▸ **PROBLEM TO WORK ON**
Please copy the forum posts below about shoe heels and construction in full, word for word.
PASSAGE START
Well as regards the men's boots / shoes, it is well to remember that the leather lifts were probably not as hard as they are today. . Beyond that, I'm not sure how it was done. It's not my specialty. You could post over on the CC in the Boots and shoes in History topic and ask DA Saguto about it.

And just to be sure we are on the same page, sewing through several layers of toplifting was not part of making the women's shoes. Maybe a relatively thin outsole and one leather toplift. Most of the stitching that was exposed was on the side of the heel and in a brocade or upper leather.
post #1029 of 1710
Even on the factory side, things appear to be declining in quality.

There is a local vintage shop with an interesting array of old clothing, footwear, and accessories. I have visited several times, but never found anything that was both my size and my style. Still, I wanted to support the shop. The owner is a knowledgeable and decent guy who charges very fair prices for his goods.

Thus, I decided to look through some shoes and found some Florsheim Imperial LWBs in my size. They fit well and appeared to have a lot of life left in them. I am not really one for second-hand shoes, but bought them anyway--for $60. I think they are from somewhere between the 60's and 80's. They have the "v cleat" on the heels and five nails in each waist.

Anyway, after comparing the vintage Imperials to my pairs of new Allen Edmonds and Aldens, all cordovan, all firsts, I despaired that the Imperials were just better made...the stitching, the soles, the heels...the uppers still look good after 30 years.

The Imperials were not the cheapest shoes around, but they also were not rare or exclusive...I guess men just expected more for their money back then, at least as far as shoes go. Sad...
post #1030 of 1710
Thread Starter 
Speaking about women's shoes and the way heels were mounted here are a few photos. (it is fairly easy to fine photos of these kinds of shoes but not too many are large enough or in colour to be inspected.
PASSAGE END
DATA RECORDS START
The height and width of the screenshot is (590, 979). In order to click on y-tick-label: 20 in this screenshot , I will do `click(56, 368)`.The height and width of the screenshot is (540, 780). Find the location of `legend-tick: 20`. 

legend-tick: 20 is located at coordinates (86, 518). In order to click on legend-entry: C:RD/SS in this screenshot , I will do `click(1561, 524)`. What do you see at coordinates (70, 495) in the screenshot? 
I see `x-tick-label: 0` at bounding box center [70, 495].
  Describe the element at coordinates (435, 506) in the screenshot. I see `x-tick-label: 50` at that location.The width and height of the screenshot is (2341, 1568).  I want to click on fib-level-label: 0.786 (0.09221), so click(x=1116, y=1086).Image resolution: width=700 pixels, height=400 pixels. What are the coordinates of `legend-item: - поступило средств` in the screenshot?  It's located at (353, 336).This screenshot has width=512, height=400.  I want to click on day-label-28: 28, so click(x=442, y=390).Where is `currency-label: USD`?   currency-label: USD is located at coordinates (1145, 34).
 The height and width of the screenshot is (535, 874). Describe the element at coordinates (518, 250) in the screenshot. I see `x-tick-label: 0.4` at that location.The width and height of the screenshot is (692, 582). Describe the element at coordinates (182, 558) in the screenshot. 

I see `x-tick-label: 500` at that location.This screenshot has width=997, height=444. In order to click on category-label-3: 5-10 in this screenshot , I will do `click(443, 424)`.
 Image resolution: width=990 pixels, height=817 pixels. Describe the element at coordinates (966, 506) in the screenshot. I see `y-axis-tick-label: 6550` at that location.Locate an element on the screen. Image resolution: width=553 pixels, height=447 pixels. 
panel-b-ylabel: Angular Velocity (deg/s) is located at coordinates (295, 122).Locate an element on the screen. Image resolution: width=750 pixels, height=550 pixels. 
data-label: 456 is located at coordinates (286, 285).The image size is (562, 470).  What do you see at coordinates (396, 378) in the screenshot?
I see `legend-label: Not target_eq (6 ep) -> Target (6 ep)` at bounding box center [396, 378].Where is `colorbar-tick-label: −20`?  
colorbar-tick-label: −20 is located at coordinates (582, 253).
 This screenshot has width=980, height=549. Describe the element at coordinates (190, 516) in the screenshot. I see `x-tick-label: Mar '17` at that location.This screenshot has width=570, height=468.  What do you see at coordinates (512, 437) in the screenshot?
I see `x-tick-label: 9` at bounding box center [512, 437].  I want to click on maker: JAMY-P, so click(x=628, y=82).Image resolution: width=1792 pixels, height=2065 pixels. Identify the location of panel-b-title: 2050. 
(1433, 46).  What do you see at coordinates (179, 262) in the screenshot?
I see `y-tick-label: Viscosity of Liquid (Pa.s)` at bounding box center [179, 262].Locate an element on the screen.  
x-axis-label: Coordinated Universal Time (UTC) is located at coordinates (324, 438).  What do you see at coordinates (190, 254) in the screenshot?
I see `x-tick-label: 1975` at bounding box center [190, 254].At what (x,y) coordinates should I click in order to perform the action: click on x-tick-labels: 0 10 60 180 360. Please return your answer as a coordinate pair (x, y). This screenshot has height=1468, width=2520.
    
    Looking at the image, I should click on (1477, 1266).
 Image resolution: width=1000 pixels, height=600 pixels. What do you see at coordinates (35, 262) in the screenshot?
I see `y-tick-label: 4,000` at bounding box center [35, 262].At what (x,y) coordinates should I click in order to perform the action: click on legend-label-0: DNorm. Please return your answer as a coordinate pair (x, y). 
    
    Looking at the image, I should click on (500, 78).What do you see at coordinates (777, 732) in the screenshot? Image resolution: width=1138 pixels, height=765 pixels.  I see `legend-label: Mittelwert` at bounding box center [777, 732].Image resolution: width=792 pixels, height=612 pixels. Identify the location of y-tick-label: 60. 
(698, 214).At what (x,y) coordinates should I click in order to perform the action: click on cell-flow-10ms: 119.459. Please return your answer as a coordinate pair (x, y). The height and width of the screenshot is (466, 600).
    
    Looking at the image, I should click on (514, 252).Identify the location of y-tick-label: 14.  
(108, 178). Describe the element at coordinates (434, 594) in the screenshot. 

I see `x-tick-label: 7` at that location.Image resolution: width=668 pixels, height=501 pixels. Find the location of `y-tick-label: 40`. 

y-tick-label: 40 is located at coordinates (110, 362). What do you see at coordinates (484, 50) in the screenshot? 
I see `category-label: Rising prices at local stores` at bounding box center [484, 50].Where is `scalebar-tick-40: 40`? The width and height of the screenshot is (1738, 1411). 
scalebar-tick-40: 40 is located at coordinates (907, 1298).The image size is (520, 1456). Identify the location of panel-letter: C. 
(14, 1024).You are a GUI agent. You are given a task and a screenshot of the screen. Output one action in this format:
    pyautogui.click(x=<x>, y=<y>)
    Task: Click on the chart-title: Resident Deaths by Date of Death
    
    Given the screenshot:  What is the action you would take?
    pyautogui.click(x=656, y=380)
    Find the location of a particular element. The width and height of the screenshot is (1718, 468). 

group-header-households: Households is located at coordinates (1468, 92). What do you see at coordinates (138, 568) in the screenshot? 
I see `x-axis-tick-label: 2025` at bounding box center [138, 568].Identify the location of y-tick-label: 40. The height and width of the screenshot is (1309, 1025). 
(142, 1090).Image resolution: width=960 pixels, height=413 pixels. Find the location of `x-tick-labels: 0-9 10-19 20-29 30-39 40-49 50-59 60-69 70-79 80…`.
DATA RECORDS END
▸ **OUTPUT FOR THIS EXERCISE**
Well as regards the men's boots / shoes, it is well to remember that the leather lifts were probably not as hard as they are today. . Beyond that, I'm not sure how it was done. It's not my specialty. You could post over on the CC in the Boots and shoes in History topic and ask DA Saguto about it.

And just to be sure we are on the same page, sewing through several layers of toplifting was not part of making the women's shoes. Maybe a relatively thin outsole and one leather toplift. Most of the stitching that was exposed was on the side of the heel and in a brocade or upper leather.
post #1029 of 1710
Even on the factory side, things appear to be declining in quality.

There is a local vintage shop with an interesting array of old clothing, footwear, and accessories. I have visited several times, but never found anything that was both my size and my style. Still, I wanted to support the shop. The owner is a knowledgeable and decent guy who charges very fair prices for his goods.

Thus, I decided to look through some shoes and found some Florsheim Imperial LWBs in my size. They fit well and appeared to have a lot of life left in them. I am not really one for second-hand shoes, but bought them anyway--for $60. I think they are from somewhere between the 60's and 80's. They have the "v cleat" on the heels and five nails in each waist.

Anyway, after comparing the vintage Imperials to my pairs of new Allen Edmonds and Aldens, all cordovan, all firsts, I despaired that the Imperials were just better made...the stitching, the soles, the heels...the uppers still look good after 30 years.

The Imperials were not the cheapest shoes around, but they also were not rare or exclusive...I guess men just expected more for their money back then, at least as far as shoes go. Sad...
post #1030 of 1710
Thread Starter 
Speaking about women's shoes and the way heels were mounted here are a few photos. (it is fairly easy to fine photos of these kinds of shoes but not too many are large enough or in colour to be inspected.